Immerhin, alle wichtigen Markenprodukte sind in den Online-Shops zu haben. Frontline®-Hersteller Merial, ehedem als Verfahrensgegner von Christian Buse exponiertester Gegner des Tierarznei-Versands, unterstützt den neuen Vertriebsweg inzwischen sogar mit TV-Werbung.

Ein Branchenkenner, Abteilungsleiter eines großen Unternehmens, versichert, dass "mittlerweile doppelt soviel Frontline® über Apotheken verkauft wird wie über Tierärzte".

Vollsortimenter aus Niederlande und UK

Doch es gibt auch Firmen, die Apotheken nicht beliefern. Davon weiß Ralf Eversmeyer ein Lied zu singen. Der Apotheker setzt nicht nur auf eine Hand voll starker Marken, sondern auf ein Gesamtkonzept ("Stall-apotheke").

Dazu gehören neben naturheilkundlicher Produktberatung für Tierhalter auch Nahrungsergänzungsmittel. Um so mehr, als Eversmeyer viele Pferdehalter zu seinen Kunden zählt. Da Pferde aber ziemlich anfällig für gesundheitliche Probleme sind, die zudem schnell chronifizieren und es für Equiden mit Ausnahme weniger homöopathischer Mischungen gar keine rezeptfreien Medikamente gibt, werden spezielle Supplemente stark nachgefragt.

Die bekommt Eversmeyer jedoch vielfach nicht, zumal wenn es sich um Produktlinien handelt, die bisher ausschließlich aus dem Kofferraum des Tierarztes heraus abgegeben wurden.

Weil die Veterinäre im Zuge der AMG-Novelle nicht gleichfalls die Erlaubnis zum Versandhandel erhalten haben, rät Sempora-Geschäftsführer Tobias Brodtkorb zu Allianzen zwischen Apothekern und Tierärzten. Beide könnten voneinander profitieren. Das gelte vor allem für den Aufbau eines auf Tierarzneimittel spezialisierten Web-Portals.

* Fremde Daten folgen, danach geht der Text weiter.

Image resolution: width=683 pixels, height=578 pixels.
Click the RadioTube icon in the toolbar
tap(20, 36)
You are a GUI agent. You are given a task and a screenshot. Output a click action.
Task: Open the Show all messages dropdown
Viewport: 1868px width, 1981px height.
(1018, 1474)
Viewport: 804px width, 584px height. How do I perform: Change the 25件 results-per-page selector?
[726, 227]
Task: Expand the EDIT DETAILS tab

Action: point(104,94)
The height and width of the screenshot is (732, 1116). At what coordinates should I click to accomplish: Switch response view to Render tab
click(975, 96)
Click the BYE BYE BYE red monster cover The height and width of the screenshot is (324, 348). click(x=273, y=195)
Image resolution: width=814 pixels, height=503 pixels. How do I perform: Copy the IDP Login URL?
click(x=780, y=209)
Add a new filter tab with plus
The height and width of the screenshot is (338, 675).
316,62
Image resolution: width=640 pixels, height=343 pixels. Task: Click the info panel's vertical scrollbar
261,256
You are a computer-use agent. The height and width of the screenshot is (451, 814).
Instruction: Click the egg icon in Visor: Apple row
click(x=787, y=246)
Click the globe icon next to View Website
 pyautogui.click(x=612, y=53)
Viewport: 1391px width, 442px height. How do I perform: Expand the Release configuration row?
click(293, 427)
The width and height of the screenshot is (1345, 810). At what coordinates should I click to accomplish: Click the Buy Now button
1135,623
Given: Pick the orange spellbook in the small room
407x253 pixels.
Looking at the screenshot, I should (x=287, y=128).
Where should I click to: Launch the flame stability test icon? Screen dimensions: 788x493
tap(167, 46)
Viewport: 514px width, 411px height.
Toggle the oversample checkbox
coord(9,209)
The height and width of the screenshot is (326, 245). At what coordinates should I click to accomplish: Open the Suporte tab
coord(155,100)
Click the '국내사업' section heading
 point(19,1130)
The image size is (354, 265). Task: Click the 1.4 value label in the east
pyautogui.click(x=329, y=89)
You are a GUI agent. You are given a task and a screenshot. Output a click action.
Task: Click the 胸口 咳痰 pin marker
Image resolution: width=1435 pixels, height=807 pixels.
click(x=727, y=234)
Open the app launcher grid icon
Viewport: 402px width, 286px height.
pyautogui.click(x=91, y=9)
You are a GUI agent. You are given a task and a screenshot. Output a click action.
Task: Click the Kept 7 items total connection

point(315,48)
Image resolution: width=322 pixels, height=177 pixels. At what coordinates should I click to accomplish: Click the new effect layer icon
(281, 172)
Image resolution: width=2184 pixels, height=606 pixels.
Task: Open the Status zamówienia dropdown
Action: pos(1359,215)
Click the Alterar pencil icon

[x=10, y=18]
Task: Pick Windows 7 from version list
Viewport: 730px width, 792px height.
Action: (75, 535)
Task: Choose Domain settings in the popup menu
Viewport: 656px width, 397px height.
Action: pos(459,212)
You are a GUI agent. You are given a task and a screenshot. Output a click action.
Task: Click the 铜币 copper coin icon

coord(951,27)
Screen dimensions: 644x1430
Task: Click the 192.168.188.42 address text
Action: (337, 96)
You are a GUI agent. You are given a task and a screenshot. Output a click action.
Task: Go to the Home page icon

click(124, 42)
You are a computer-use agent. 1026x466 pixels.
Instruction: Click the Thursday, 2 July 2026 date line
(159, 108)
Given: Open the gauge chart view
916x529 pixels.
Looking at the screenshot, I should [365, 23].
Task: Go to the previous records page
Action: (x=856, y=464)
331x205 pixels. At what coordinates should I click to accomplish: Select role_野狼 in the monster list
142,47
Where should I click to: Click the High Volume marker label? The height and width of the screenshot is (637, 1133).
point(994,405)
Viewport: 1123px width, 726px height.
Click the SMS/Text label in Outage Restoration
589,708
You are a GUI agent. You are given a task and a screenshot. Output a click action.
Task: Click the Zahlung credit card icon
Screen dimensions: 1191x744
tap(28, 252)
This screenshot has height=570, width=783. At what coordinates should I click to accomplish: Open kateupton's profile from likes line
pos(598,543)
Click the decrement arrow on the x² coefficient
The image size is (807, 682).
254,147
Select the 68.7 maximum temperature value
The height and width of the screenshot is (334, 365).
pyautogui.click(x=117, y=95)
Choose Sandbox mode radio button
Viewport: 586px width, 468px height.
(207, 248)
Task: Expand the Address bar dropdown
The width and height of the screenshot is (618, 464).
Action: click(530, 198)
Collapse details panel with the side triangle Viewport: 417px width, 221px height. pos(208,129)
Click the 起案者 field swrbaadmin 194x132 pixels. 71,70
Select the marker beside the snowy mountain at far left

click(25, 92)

Aber auch Kooperationen zwischen Apotheken und Tiermärkten hätten Sinn. Ein erstes Beispiel sei die Partnerschaft der Ladenkette Fressnapf mit der VfG-Versandapotheke. "Ich denke, dass es irgendwann auch von deutschen Anbietern reine Tierversandapotheken geben wird", ist Brodtkorb überzeugt.

Und da auch Kleintierhalter immer häufiger mit chronischen Erkrankungen ihrer Lieblinge konfrontiert seien, werde sich in diesem rein privat liquidierten Geschäft allmählich auch eine eigene Rezeptkultur entwickeln.

Viel Zeit zur systematischen Marktbearbeitung bleibt hiesigen Playern wohl nicht. Denn mehrere britische und niederländische Unternehmen betreiben jetzt schon spezialisierte Online-Shops, die auch auf deutschsprachige Kunden zugeschnitten sind; etwa www.medpets.de, www.animalcareshop.com, www.medicanimal.com oder www.petmeds.de.

Alle diese Beispiele zeigen, wie umfangreich ein Angebot für Tierhalter - über Medikamente hinaus - aussehen kann. Um Pflegeprodukte, Futtermittel und andere Bedarfsartikel ergänzt, wird aus dem recht kleinen Tierarzneimittel-Markt schnell ein Milliardengeschäft.

Nach Angaben des Industrieverbands Heimtierbedarf (IVH) gaben die Deutschen vergangenes Jahr rund 3,7 Milliarden Euro (+0,8 Prozent) für Tier-Fertigfutter, -Bedarfsartikel und -Zubehör aus. Grundlage dessen sind 23,3 Millionen Heimtiere: Hunde Katzen, Fische und Ziervögel, Kleintiere und Reptilien - Pferde noch nicht eingerechnet.